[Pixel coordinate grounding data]
□ □ □ □ □ □ □

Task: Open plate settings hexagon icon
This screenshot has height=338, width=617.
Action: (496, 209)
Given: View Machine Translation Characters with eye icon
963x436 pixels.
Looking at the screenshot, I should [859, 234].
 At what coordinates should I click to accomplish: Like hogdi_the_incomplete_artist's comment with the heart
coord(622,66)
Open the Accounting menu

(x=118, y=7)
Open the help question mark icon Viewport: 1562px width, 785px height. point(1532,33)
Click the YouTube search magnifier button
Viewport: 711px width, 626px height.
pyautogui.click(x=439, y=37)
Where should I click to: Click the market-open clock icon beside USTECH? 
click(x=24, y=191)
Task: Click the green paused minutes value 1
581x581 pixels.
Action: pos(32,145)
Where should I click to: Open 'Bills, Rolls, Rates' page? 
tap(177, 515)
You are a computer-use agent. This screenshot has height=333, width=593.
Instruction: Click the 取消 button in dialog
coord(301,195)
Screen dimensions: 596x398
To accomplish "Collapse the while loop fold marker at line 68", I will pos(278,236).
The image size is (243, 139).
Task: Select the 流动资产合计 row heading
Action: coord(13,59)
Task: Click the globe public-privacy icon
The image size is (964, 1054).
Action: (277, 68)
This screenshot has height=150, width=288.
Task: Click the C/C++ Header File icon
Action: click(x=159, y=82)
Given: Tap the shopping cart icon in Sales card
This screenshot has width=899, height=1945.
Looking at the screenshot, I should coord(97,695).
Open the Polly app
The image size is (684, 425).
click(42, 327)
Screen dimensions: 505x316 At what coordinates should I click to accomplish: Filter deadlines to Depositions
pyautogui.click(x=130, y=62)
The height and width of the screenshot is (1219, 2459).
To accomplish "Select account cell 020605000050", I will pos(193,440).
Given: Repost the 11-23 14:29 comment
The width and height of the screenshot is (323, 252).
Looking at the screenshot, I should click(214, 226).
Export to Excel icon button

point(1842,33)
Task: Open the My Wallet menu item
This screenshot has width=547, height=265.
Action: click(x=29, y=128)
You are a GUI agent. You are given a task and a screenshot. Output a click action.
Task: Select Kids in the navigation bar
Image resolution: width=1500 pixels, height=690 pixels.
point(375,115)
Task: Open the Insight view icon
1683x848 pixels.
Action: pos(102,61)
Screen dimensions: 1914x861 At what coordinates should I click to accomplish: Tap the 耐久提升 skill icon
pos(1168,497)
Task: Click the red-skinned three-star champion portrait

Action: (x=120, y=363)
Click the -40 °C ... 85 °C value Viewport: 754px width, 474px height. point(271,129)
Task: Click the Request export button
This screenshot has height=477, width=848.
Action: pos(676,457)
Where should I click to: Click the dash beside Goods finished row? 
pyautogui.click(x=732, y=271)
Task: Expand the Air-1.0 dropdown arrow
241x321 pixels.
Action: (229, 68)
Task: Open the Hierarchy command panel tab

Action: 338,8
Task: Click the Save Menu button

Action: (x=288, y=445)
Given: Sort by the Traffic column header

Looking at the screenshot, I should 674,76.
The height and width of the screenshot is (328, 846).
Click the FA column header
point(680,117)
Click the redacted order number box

□ □ □ □ □ □ □

:: Task to carry out ::
Please show every line above that includes the word "value".

:: Solution to this problem ::
Task: Click the green paused minutes value 1
Click the -40 °C ... 85 °C value Viewport: 754px width, 474px height. point(271,129)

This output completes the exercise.